### Brief
Among the entries below, extract exactly the lines that run from the one with "Screen dimensions: 767x495" through the one with "Click Juanita Broaddrick's profile photo", both ends included.

──────

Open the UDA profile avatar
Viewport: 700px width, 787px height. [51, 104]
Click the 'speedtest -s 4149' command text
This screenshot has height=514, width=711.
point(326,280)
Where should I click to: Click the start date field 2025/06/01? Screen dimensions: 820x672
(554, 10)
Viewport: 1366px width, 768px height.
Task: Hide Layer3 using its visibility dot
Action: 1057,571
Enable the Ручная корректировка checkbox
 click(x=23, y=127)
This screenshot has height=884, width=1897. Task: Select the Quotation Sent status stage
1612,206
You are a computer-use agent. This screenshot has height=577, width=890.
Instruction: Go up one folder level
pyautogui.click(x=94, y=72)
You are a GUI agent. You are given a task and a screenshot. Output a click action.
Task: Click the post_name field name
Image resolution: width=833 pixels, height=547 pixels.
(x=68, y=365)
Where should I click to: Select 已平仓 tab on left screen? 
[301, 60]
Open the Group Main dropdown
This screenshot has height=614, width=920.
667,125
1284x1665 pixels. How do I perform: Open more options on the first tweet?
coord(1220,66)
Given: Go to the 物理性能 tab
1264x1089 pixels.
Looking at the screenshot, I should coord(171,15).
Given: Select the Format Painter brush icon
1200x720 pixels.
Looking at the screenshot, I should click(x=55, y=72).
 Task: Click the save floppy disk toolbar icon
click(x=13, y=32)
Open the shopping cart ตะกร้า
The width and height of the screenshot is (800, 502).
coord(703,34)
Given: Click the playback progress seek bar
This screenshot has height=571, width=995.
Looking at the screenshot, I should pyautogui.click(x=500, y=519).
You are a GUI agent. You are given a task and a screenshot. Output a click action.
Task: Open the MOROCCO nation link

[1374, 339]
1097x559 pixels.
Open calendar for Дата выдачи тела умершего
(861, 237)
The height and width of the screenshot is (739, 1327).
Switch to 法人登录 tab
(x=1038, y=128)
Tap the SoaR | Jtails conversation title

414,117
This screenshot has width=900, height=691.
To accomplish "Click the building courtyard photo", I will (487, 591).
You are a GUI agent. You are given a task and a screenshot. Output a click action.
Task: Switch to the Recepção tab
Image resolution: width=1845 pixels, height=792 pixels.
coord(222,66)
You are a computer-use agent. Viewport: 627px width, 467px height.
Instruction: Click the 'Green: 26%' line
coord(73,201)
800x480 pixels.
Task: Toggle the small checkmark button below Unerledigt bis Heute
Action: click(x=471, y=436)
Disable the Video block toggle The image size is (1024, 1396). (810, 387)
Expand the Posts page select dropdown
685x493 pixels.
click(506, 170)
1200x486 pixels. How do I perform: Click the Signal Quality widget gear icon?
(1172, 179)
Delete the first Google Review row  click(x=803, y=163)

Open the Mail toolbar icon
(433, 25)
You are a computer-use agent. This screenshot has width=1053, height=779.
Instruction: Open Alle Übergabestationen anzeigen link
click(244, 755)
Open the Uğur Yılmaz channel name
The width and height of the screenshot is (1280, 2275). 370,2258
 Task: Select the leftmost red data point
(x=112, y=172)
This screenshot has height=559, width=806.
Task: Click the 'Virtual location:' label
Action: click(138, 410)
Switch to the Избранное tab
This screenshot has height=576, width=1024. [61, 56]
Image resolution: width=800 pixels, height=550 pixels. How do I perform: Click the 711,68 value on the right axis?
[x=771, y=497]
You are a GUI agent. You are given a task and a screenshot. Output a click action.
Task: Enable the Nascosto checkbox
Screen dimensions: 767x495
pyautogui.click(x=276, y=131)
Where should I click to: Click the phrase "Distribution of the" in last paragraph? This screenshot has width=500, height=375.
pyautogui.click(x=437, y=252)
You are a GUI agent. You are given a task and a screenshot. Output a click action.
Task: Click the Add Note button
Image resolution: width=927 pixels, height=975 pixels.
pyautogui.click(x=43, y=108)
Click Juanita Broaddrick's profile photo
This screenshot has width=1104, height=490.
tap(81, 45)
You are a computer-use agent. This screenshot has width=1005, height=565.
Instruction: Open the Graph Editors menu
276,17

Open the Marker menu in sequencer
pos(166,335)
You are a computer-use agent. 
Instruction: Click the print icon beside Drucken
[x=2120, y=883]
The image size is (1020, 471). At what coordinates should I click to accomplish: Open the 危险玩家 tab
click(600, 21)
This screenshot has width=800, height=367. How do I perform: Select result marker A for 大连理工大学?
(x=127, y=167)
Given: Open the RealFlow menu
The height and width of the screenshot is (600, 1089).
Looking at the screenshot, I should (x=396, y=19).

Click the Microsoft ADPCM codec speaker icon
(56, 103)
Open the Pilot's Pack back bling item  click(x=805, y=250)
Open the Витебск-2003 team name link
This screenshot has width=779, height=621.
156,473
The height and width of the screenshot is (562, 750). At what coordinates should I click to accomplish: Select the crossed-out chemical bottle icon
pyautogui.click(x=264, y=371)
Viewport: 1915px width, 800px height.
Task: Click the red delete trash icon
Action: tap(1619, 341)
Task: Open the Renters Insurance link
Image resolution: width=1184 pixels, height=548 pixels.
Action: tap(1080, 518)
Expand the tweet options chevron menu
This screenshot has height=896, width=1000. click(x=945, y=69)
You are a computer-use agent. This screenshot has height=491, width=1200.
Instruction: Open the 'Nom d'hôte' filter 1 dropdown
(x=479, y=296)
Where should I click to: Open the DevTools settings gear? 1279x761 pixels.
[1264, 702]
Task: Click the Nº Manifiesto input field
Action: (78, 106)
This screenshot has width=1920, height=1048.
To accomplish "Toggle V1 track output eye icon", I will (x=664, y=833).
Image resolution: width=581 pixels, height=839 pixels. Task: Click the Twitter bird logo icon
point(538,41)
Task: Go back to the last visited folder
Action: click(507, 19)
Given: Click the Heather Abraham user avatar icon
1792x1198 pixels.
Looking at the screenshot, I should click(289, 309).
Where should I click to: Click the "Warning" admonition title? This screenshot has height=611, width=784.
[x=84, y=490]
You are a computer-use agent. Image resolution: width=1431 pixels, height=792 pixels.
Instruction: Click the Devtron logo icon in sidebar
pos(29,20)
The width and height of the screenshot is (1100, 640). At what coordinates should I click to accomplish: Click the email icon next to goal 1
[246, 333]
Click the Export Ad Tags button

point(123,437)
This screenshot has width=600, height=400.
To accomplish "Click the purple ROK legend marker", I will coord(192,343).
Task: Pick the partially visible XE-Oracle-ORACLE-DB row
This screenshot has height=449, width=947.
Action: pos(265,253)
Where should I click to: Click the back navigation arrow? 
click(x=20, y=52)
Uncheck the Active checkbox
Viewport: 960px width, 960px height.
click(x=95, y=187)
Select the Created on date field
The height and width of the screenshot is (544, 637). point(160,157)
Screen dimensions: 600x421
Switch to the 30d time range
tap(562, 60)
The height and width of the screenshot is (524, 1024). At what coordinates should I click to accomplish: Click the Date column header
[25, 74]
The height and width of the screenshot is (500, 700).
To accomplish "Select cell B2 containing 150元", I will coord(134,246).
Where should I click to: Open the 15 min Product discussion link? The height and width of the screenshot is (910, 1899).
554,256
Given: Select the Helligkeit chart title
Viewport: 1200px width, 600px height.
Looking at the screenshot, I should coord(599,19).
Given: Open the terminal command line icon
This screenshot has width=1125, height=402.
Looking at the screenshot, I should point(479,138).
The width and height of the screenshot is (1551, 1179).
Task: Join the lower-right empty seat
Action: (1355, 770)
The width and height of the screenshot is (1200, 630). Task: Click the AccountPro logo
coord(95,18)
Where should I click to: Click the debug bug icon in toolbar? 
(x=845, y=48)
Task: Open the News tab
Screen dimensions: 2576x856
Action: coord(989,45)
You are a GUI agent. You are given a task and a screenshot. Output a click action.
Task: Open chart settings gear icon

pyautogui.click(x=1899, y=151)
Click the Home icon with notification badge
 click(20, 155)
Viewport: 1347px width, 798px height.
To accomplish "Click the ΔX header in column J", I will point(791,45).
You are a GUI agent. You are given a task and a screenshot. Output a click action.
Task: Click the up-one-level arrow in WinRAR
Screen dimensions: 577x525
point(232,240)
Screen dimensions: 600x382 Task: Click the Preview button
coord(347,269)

──────

### Your solution
Screen dimensions: 767x495
pyautogui.click(x=276, y=131)
Where should I click to: Click the phrase "Distribution of the" in last paragraph? This screenshot has width=500, height=375.
pyautogui.click(x=437, y=252)
You are a GUI agent. You are given a task and a screenshot. Output a click action.
Task: Click the Add Note button
Image resolution: width=927 pixels, height=975 pixels.
pyautogui.click(x=43, y=108)
Click Juanita Broaddrick's profile photo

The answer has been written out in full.